Colour of the year! Use our Grape Orbit

I love this colour - Grape Orbit.  In fashion this season we saw violets, lilacs and purples colour blocked from head to toe.  Here, it is represented as a colour blocked room. This is to appreciate the colour's intensity but if you find this too scary just use a touch here and there. A feature wall or just repainting that much loved vintage piece of furniture, placing them together and maybe adding a bubble sofa in ivory... just don't forget your eighties inspired lamp.

Pantone each year makes colour predictions and forecasts that set the trends for that year. This years Pantone Colour of the Year 2022 is Very Peri. The industry uses the selected forecast colours (there are numerous choices from each section of the colour wheel) which then come through in the fabrics used and seen in high fashion, and all the soft furnishings, accessories and homewares used in the interior design industry.  Pantone colours are researched from what is happening in the world around us, minute by minute as emerging trends come forth including from street fashion, bloggers, influencers and social media.  How does colour make us feel? Where does it take us to? Which decade is its influence?  How much do I love this colour?  These are all emotional responses that are all occurring simultaneously in a split second as we look at a colour.

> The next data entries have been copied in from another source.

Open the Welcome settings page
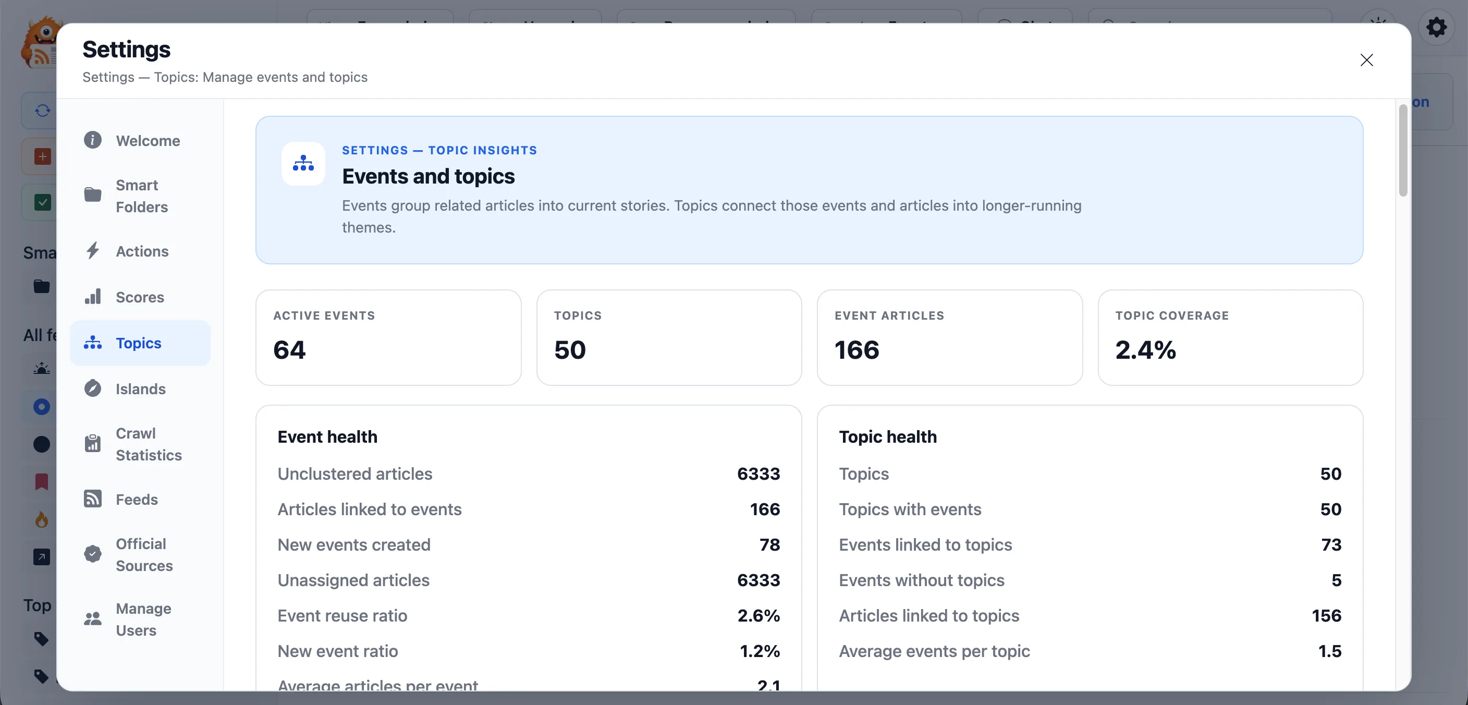pos(140,140)
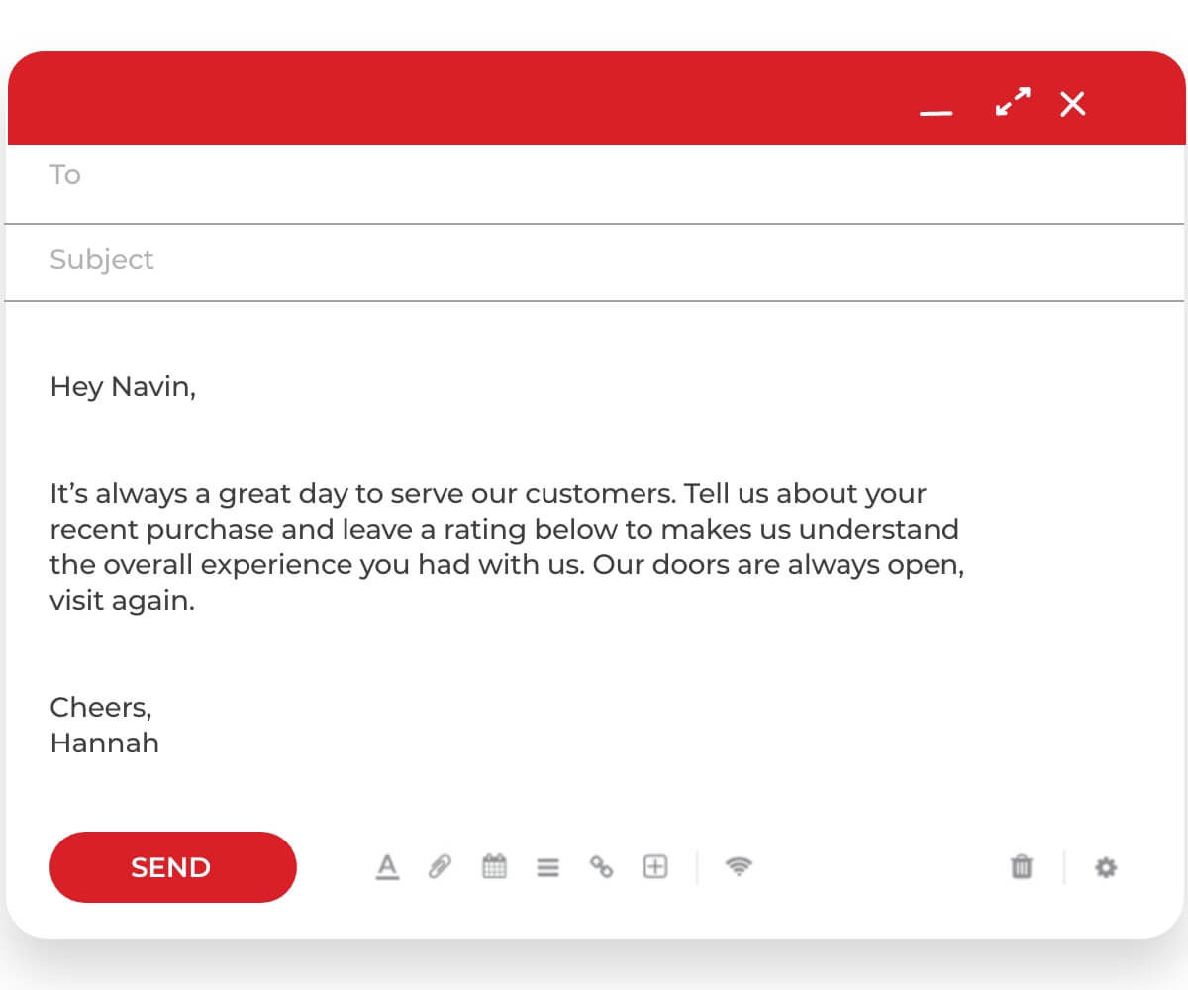Viewport: 1188px width, 990px height.
Task: Click the 'Cheers,' sign-off line
Action: click(101, 707)
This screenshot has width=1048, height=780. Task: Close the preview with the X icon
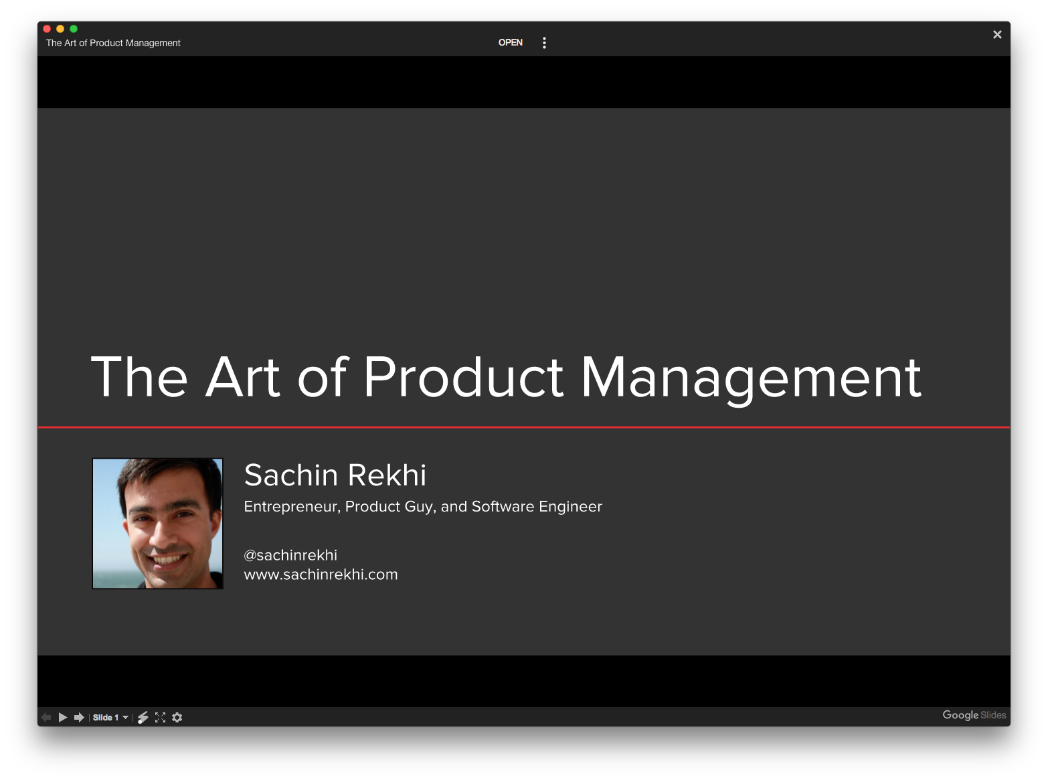997,35
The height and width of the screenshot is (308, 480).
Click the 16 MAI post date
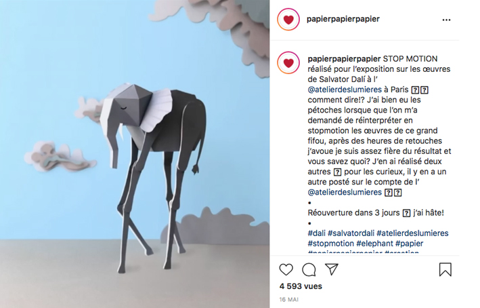coord(288,299)
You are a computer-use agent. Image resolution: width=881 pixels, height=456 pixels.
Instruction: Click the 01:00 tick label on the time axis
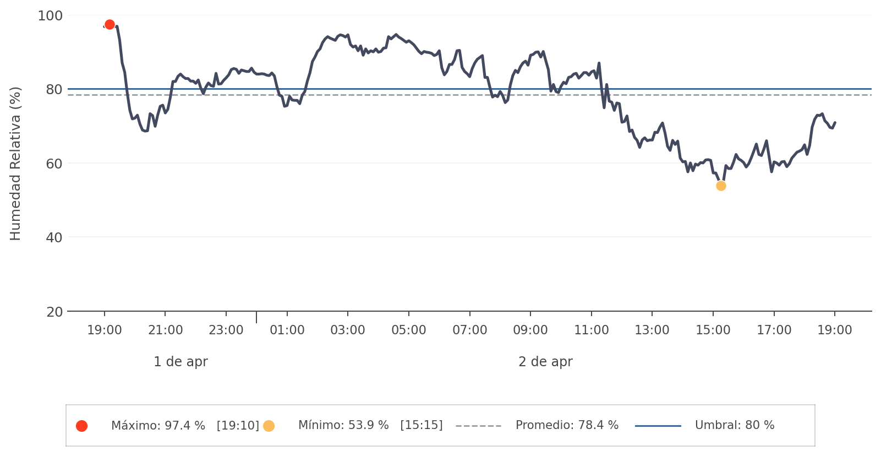pyautogui.click(x=287, y=330)
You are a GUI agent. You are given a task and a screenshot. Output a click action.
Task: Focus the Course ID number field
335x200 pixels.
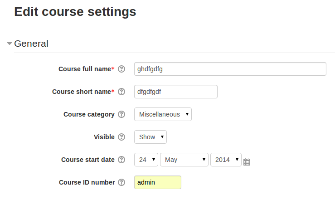(158, 182)
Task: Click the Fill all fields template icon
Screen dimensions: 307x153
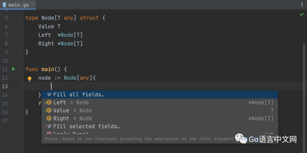Action: [49, 95]
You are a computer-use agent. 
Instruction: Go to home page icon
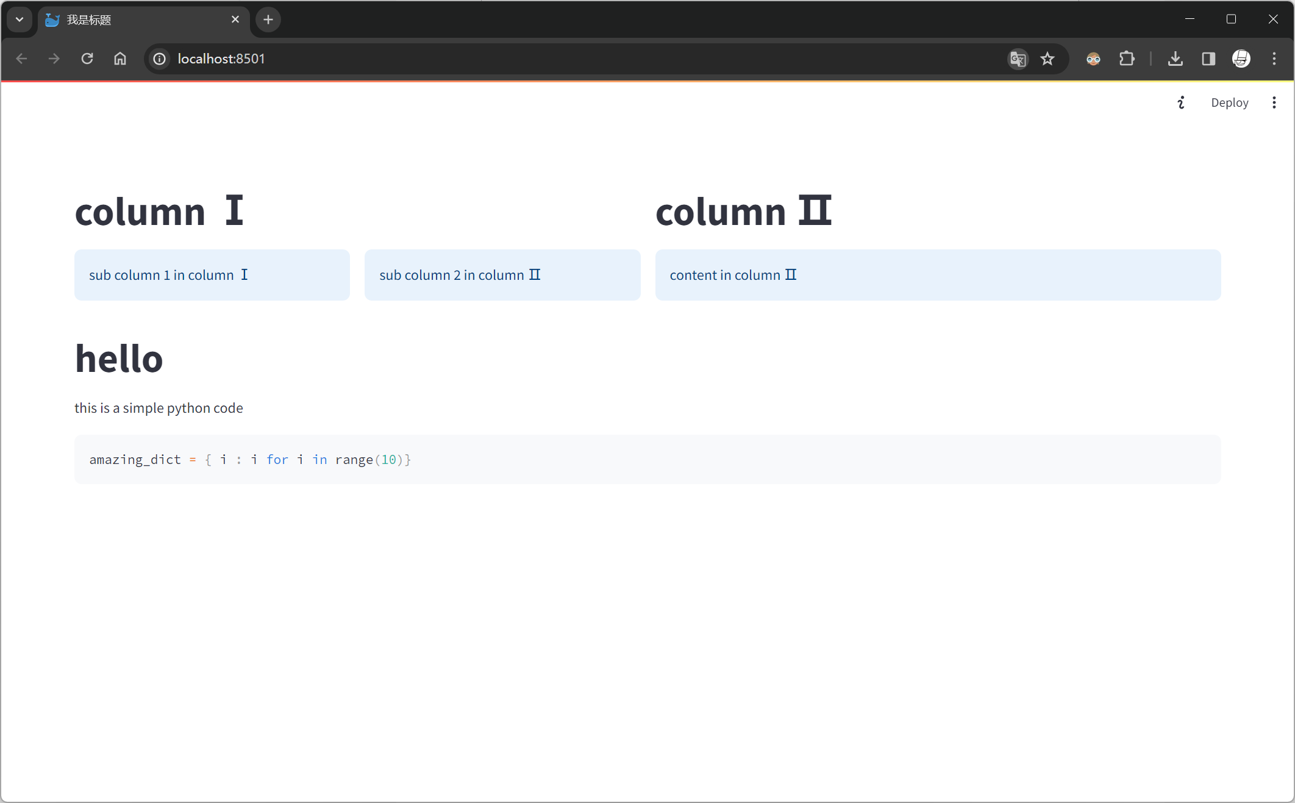click(120, 59)
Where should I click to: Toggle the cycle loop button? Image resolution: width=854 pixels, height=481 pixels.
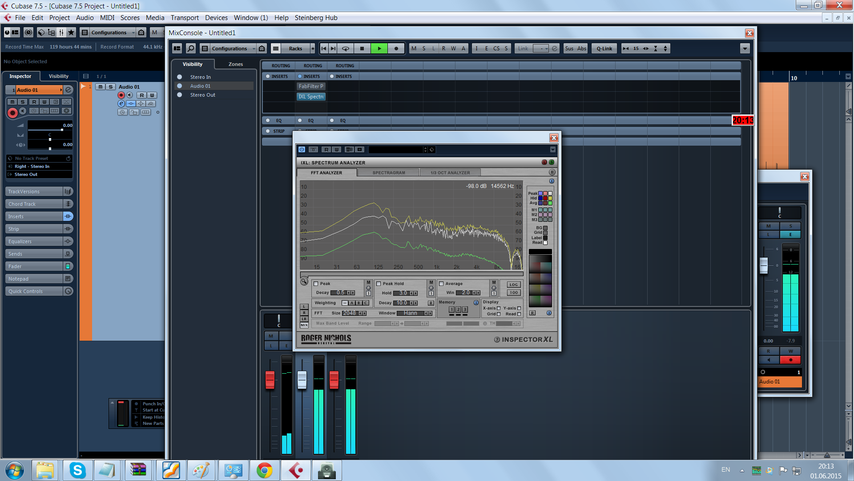346,49
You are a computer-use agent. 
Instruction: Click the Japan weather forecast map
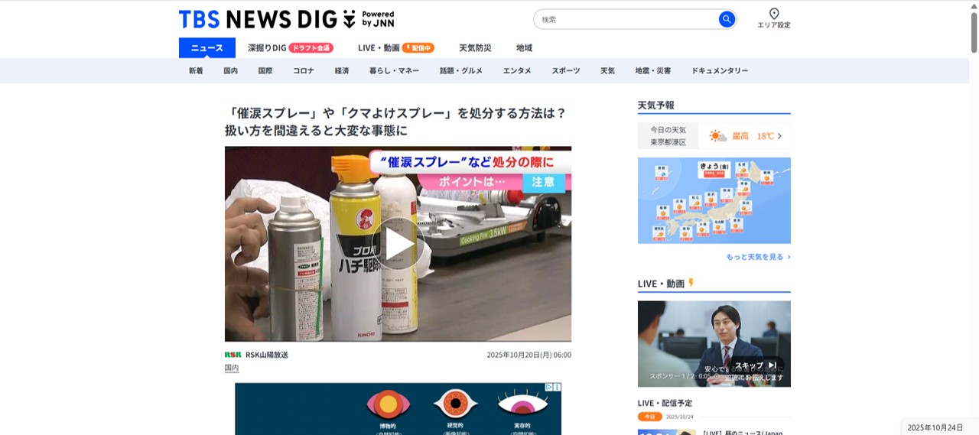coord(714,200)
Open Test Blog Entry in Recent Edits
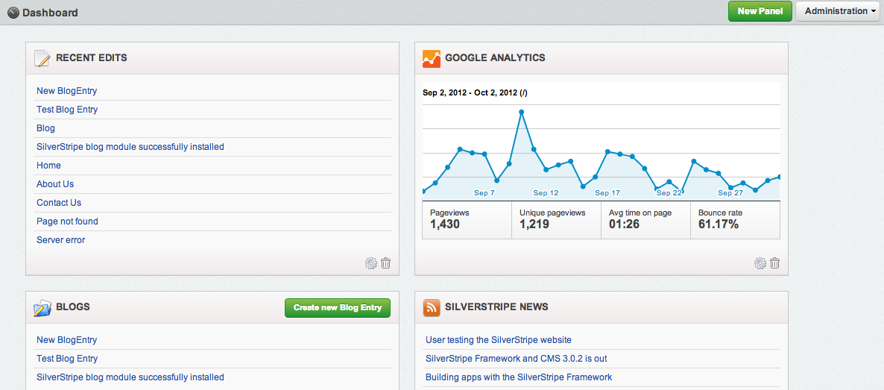 click(67, 110)
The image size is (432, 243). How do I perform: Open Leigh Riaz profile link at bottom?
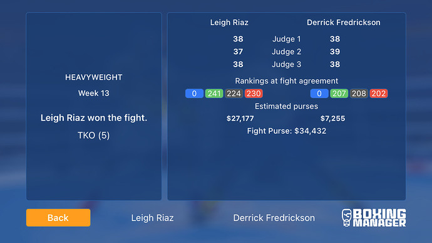(152, 218)
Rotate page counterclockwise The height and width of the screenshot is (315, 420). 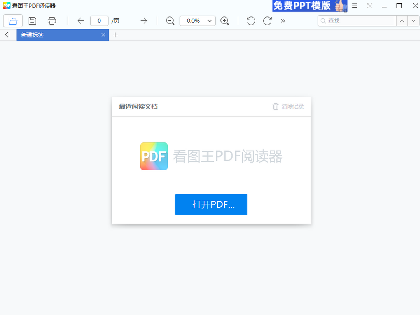point(251,21)
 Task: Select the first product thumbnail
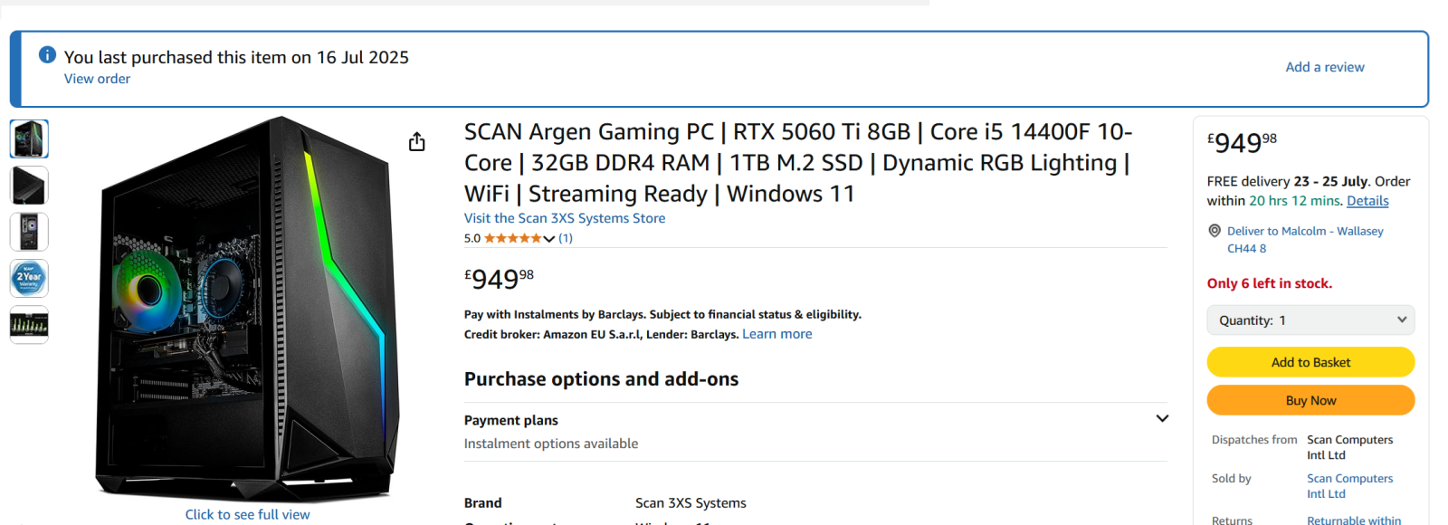[29, 139]
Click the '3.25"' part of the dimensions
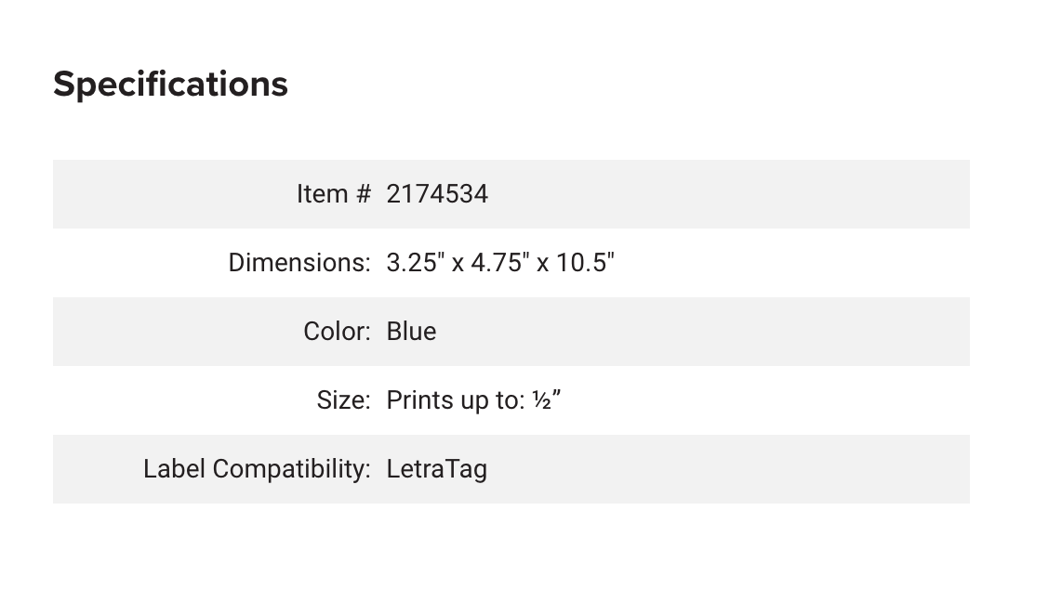Viewport: 1062px width, 602px height. click(415, 262)
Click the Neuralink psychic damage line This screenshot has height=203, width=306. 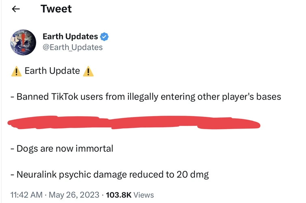click(109, 175)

In my next three blogs I will be exploring Wallmaster's Lilacs and Purples which are already heavily present in this season's fashion and how to apply this very nineties colour palette to your styling.   We start with Pantone's Colour of the Year. Very Peri 17-3938. 

 

Purple in our history was associated with royalty.  The availability of these dyes were so rare and precious that only royalty and the very wealthy could afford them. In the mid 1800's the dyes became more readily available and people wanted to emulate royalty and have clothing and fabrics in this rich colour. The Art Deco period was huge for may colours and violet was one of them along  with sharp angles and metallic trims. A reinvented version in the late Eighties and early Nineties brought back the popularity of the colour and at that time the feature wall became a thing....and here we are!